WHAT TO PRODUCE: Copy out the full "End the Empire" text below word for word.

GIVEN TEXT:
──────────────────────────────
End the Empire
The events of “Arab Spring” have given the United States an opportunity to reevaluate our entire foreign and military policy. That reevaluation has not yet happened, but it must. End the empire!
See also: thepatriots.us.
The events of “Arab Spring” have given the United States an opportunity to reevaluate our entire foreign and military policy. That reevaluation has not yet happened, but it must.
Candobetter Editor: We welcome essays and papers from Dr Robert Bowman. Robert Bowman was in charge of the program to build an outer space missile defense shield in the early 1970s under Presidents Ford and Carter. He retired in 1978. In 1980, when President Reagan took over the Strategic Defense Initiative (SDI) it was put into the hands of a group of people who wanted to turn it into a means to launch a first strike nuclear attack against the Soviet Union. Many of the top brass under Reagan were opposed to this but could not speak out publicly. Robert Bowman, as he was already retired, was free to speak without incurring any penalty. Because he was free to speak, the top generals, who themselves felt unable to speak up, appealed to Robert Bowman to use his voice to stop the SDI. Bowman gave thousands of public speeches against the SDI and, of his own efforts, turned American public opinion around, so that the SDI, as a first strike weapon, had to be abandoned.
──────────────────────────────
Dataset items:
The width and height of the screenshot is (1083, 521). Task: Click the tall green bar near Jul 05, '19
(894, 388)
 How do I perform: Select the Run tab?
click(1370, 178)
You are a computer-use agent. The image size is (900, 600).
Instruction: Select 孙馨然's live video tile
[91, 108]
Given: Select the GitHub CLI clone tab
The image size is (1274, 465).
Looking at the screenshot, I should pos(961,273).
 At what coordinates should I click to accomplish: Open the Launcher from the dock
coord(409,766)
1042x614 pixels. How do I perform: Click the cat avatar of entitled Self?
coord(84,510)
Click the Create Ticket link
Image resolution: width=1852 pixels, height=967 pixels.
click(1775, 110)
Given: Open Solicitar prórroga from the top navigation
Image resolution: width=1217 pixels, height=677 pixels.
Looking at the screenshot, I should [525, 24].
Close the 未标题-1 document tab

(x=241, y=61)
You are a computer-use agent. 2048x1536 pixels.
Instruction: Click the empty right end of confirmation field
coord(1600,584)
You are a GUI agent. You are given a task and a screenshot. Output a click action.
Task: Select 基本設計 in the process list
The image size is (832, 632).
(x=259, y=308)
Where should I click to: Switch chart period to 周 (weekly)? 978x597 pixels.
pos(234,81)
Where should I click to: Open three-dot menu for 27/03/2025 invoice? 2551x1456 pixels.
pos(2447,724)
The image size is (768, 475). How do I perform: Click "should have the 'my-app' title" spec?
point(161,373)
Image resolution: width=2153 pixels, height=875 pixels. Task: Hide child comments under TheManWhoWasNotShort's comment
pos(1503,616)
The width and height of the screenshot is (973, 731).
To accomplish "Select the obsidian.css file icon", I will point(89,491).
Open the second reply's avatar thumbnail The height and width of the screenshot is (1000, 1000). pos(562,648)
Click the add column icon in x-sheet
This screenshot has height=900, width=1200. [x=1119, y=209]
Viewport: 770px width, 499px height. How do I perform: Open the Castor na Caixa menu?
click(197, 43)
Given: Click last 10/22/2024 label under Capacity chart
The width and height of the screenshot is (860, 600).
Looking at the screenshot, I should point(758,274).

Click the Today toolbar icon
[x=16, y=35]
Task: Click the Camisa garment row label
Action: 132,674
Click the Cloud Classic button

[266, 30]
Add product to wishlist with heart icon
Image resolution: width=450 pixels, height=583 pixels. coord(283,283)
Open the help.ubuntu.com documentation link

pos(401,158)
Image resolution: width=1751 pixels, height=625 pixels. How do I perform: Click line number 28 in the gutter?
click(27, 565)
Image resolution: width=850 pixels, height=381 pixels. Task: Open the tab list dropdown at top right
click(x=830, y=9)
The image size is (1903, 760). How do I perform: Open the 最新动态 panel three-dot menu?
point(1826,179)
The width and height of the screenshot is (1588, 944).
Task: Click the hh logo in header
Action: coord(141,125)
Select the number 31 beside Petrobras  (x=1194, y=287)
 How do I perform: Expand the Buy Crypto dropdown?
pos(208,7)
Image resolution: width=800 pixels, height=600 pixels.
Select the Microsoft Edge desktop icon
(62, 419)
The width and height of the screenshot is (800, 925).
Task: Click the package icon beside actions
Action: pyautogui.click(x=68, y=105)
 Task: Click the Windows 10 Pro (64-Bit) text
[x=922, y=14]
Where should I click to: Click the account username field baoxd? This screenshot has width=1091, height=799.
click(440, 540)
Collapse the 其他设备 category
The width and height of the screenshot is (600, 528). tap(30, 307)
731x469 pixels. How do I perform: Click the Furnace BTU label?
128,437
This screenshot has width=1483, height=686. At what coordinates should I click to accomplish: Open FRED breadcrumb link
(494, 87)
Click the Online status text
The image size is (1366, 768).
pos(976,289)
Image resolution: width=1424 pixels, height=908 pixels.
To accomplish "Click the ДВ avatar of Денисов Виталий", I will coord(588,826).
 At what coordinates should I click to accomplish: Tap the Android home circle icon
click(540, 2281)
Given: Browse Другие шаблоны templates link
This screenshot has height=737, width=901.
──────────────────────────────
ANSWER SECTION:
End the Empire
The events of “Arab Spring” have given the United States an opportunity to reevaluate our entire foreign and military policy. That reevaluation has not yet happened, but it must. End the empire!
See also: thepatriots.us.
The events of “Arab Spring” have given the United States an opportunity to reevaluate our entire foreign and military policy. That reevaluation has not yet happened, but it must.
Candobetter Editor: We welcome essays and papers from Dr Robert Bowman. Robert Bowman was in charge of the program to build an outer space missile defense shield in the early 1970s under Presidents Ford and Carter. He retired in 1978. In 1980, when President Reagan took over the Strategic Defense Initiative (SDI) it was put into the hands of a group of people who wanted to turn it into a means to launch a first strike nuclear attack against the Soviet Union. Many of the top brass under Reagan were opposed to this but could not speak out publicly. Robert Bowman, as he was already retired, was free to speak without incurring any penalty. Because he was free to speak, the top generals, who themselves felt unable to speak up, appealed to Robert Bowman to use his voice to stop the SDI. Bowman gave thousands of public speeches against the SDI and, of his own efforts, turned American public opinion around, so that the SDI, as a first strike weapon, had to be abandoned.